Extrait du texte:
────────────────
Plurivalence

«L’idéal au travail est une exigence tyrannique»

Reconnue pour ses enquêtes de longue durée, où elle observe avec finesse comment le  travail est prescrit, perçu et enfin vécu dans la réalité, la sociologue Marie Anne Dujarier a accepté de répondre par mail aux questions de HR Today.

Plusieurs contributeurs de ce numéro montrent que le travail est perçu aujourd’hui comme une cause de souffrance et qu’il est grand temps de le réhabiliter pour lui redonner sa vraie place, soit un lieu d’épanouissement personnel et de développement économique et social. Qu’en pensez-vous?

Marie Anne Dujarier: Je ne sais pas très bien ce que veut dire l’expression  «valeur travail». Cette expression désigne-telle un programme politique, comme en témoigne les discours des candidats à chaque élection? Ou bien évoque-t-il une valeur économique sur ce que rapporte le travail? A moins qu’il ne s’agisse d’un point de vue subjectif sur ce qu’il est ou devrait être? Dans mes enquêtes sociologiques, le fait marquant actuellement est que les sujets espèrent du travail qu’il soit à la fois une source de revenus, et qu’il procure une occasion de déployer une activité vivante, utile et performante. L’encadrement contemporain de l’emploi et du travail ne permet pas toujours de réaliser ces attentes.  Notons, à propos souffrance, que rares sont les travailleurs qui ne font «que» souffrir ou qui n’ont que des satisfactions dans leur poste. En fait, les émotions au travail sont infiniment plus variées: l’ennui, l’excitation, la fatigue, le bien-être, l’angoisse comme la joie peuvent se succéder ou s’entremêler. Ce qui domine, c’est donc la plurivalence du rapport au travail. C’est cela qu’il faut arriver à penser.
 

Dans votre ouvrage «L’idéal au travail», vous montrez comment l’idéal est devenu la norme dans notre économie de services de masse. Qu’entendez-vous par là?
────────────────
Consignes:
1. Répondez aux questions suivantes sur l'entretien avec Marie Anne Dujarier, une par ligne :
(a) Quelle est la profession de Marie Anne Dujarier ?
(b) Par quel moyen a-t-elle répondu aux questions de HR Today ?
(c) Selon elle, qu'est-ce qui domine dans le rapport au travail ?
2. Prolongez l'entretien avec Marie Anne Dujarier à partir de la dernière question posée.

Données fournies:
────────────────
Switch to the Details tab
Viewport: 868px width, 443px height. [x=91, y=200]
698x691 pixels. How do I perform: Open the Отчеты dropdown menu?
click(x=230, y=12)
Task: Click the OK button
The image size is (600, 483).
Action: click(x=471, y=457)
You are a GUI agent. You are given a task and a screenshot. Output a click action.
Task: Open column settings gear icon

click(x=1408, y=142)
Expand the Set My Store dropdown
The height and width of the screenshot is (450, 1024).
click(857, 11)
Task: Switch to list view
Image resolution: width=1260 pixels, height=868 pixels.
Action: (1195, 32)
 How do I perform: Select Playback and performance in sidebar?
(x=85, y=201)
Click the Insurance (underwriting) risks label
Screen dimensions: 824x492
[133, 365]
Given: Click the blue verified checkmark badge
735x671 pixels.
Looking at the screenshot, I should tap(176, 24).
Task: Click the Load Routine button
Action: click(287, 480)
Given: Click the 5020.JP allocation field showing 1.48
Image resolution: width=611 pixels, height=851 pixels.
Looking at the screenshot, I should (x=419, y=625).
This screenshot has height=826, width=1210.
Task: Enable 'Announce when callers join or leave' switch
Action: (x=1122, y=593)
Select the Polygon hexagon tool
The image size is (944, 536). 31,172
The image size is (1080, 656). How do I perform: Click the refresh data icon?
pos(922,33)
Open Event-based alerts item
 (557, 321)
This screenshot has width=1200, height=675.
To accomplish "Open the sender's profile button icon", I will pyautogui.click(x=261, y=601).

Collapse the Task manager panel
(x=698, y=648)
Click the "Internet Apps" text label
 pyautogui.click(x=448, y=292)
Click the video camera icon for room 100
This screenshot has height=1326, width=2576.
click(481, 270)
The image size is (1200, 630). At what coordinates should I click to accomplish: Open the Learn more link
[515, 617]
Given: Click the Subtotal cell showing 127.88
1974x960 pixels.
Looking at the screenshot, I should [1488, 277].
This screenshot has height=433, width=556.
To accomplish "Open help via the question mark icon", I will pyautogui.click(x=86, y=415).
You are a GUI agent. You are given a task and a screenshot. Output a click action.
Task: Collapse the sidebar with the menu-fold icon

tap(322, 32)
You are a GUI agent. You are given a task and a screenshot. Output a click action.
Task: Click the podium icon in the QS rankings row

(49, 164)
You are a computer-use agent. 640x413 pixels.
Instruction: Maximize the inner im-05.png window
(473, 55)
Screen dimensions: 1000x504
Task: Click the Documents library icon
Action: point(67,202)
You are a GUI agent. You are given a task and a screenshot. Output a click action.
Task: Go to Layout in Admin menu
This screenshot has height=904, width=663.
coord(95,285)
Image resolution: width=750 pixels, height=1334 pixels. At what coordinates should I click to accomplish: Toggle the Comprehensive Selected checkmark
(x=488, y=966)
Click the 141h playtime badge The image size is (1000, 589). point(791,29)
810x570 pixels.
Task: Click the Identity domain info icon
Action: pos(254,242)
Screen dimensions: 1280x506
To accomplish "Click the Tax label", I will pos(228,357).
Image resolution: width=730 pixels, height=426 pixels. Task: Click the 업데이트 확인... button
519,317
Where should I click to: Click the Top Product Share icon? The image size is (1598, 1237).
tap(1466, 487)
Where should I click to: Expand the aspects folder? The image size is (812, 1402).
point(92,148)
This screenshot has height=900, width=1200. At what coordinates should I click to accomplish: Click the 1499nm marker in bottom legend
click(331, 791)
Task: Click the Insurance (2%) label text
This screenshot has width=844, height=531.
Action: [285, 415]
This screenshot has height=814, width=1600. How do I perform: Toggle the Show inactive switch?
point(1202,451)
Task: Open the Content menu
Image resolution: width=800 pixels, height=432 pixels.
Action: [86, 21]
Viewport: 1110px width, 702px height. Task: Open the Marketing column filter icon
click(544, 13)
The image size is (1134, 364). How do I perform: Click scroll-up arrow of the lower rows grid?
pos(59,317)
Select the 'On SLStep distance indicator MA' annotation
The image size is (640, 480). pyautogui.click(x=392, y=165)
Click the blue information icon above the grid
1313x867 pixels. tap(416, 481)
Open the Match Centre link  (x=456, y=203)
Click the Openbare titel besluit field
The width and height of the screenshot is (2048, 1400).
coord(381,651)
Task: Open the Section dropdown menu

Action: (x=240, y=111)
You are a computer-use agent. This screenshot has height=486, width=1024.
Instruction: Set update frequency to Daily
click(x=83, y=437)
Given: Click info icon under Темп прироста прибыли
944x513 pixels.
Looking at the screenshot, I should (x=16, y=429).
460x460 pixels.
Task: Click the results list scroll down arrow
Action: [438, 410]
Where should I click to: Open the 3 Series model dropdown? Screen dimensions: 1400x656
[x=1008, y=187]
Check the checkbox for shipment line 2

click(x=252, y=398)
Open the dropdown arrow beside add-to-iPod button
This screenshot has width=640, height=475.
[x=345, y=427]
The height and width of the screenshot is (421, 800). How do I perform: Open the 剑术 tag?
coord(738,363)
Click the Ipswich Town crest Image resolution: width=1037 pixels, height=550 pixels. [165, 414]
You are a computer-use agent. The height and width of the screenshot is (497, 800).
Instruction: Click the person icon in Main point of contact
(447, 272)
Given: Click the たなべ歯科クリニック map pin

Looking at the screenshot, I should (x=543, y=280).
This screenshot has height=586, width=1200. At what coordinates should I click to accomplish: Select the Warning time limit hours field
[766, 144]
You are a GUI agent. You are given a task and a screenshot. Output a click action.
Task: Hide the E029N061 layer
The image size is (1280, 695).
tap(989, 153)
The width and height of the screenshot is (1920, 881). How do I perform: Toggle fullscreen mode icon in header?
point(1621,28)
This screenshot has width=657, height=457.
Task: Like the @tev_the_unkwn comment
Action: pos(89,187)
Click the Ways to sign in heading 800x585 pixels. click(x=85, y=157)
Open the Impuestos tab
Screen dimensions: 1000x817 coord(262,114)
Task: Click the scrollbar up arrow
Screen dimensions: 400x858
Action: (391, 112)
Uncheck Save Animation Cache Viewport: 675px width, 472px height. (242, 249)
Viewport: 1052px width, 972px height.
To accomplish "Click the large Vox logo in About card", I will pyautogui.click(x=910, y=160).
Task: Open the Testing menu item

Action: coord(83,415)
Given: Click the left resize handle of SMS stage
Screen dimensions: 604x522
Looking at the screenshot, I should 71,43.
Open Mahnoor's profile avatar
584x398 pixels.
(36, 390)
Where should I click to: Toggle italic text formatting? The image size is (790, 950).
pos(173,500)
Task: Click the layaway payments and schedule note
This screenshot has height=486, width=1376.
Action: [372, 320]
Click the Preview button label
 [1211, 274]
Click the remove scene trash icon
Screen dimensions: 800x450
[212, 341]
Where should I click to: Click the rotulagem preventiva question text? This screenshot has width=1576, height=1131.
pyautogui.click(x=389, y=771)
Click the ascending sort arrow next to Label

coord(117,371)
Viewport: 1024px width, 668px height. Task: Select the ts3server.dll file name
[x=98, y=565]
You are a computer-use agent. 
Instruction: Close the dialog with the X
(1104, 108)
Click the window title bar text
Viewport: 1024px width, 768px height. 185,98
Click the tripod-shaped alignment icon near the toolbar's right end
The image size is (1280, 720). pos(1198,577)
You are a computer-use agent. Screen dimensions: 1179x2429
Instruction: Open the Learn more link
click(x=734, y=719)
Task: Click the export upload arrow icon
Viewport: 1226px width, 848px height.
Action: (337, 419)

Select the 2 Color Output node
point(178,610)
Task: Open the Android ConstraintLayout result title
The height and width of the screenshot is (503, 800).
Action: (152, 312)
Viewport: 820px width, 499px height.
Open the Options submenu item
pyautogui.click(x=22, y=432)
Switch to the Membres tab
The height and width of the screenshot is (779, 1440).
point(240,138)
────────────────
Réponses:
1.
(a) Elle est sociologue.
(b) Elle a répondu par mail.
(c) C'est la plurivalence du rapport au travail qui domine.

2.
Lorsqu’on regarde de près les prescriptions qui sont faites aux salariés, il apparaît qu’elles sont idéales: on peut les concevoir en pensée, mais elles ne sont pas réalisables.  Elles résultent d’un enchantement organisationnel, qui prétend pouvoir «satisfaire totalement» toutes les parties prenantes, que ce soient les clients, les actionnaires, les salariés et même les citoyens.  Cette promesse ne tient pas compte des tensions et contradictions entre elles. Elle est alors surhumaine et crée une exigence surhumaine, à tous les niveaux. L’idéal n’est plus un horizon enthousiasmant vers lequel regarder, mais une exigence tyranique, avec laquelle il faut composer.
 

Vous  montrez  aussi comment cette «promesse d’enchan- tement» d’un service irréprochable oblige les travailleurs à dissimuler le travail qu’ils font vraiment afin de donner l’impression qu’ils répondent aux prescriptions souvent contradictoires des uns et des autres. Pouvez-vous nous illustrer cette situation avec un exemple?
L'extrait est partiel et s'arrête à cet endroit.